§ The problem
From the line containing "Click the item" to the final line of the entries, every line is to be reproduced exactly; no other line belongs in the output.

§ Task data
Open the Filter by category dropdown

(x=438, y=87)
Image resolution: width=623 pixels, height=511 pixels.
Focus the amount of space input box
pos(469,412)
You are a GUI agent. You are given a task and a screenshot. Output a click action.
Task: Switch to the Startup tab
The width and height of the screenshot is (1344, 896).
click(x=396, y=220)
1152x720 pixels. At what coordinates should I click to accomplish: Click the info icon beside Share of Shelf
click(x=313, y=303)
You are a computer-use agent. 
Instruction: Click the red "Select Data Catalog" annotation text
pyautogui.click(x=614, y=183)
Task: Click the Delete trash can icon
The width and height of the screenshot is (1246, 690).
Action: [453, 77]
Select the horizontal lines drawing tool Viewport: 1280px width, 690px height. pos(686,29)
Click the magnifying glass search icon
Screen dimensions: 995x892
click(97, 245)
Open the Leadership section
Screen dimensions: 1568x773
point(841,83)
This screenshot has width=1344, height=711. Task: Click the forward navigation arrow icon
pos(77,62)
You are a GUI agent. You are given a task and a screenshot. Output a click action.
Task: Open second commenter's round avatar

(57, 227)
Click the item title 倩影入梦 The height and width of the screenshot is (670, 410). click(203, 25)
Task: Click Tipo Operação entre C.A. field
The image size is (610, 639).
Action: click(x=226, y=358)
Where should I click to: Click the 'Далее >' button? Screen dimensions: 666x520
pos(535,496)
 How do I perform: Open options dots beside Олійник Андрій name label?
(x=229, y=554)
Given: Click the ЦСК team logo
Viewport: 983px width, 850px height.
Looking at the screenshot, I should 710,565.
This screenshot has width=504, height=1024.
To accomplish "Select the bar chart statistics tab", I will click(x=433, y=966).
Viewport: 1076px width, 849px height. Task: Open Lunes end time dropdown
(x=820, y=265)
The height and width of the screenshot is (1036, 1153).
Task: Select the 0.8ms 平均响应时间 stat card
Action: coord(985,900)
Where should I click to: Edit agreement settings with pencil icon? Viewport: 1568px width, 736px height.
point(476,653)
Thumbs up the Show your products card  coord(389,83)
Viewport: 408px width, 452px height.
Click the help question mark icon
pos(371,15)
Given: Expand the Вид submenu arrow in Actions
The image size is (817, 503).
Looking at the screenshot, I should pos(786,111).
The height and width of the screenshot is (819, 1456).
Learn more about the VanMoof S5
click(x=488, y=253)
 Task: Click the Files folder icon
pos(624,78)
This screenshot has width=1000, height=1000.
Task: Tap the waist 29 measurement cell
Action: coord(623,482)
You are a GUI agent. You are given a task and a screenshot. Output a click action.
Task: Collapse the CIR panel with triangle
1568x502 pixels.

§ The answer
Click the item title 倩影入梦 The height and width of the screenshot is (670, 410). click(203, 25)
Task: Click Tipo Operação entre C.A. field
The image size is (610, 639).
Action: click(x=226, y=358)
Where should I click to: Click the 'Далее >' button? Screen dimensions: 666x520
pos(535,496)
 How do I perform: Open options dots beside Олійник Андрій name label?
(x=229, y=554)
Given: Click the ЦСК team logo
Viewport: 983px width, 850px height.
Looking at the screenshot, I should 710,565.
This screenshot has width=504, height=1024.
To accomplish "Select the bar chart statistics tab", I will click(x=433, y=966).
Viewport: 1076px width, 849px height. Task: Open Lunes end time dropdown
(x=820, y=265)
The height and width of the screenshot is (1036, 1153).
Task: Select the 0.8ms 平均响应时间 stat card
Action: coord(985,900)
Where should I click to: Edit agreement settings with pencil icon? Viewport: 1568px width, 736px height.
point(476,653)
Thumbs up the Show your products card  coord(389,83)
Viewport: 408px width, 452px height.
Click the help question mark icon
pos(371,15)
Given: Expand the Вид submenu arrow in Actions
The image size is (817, 503).
Looking at the screenshot, I should pos(786,111).
The height and width of the screenshot is (819, 1456).
Learn more about the VanMoof S5
click(x=488, y=253)
 Task: Click the Files folder icon
pos(624,78)
This screenshot has width=1000, height=1000.
Task: Tap the waist 29 measurement cell
Action: coord(623,482)
You are a GUI agent. You are given a task and a screenshot. Output a click action.
Task: Collapse the CIR panel with triangle
1568x502 pixels.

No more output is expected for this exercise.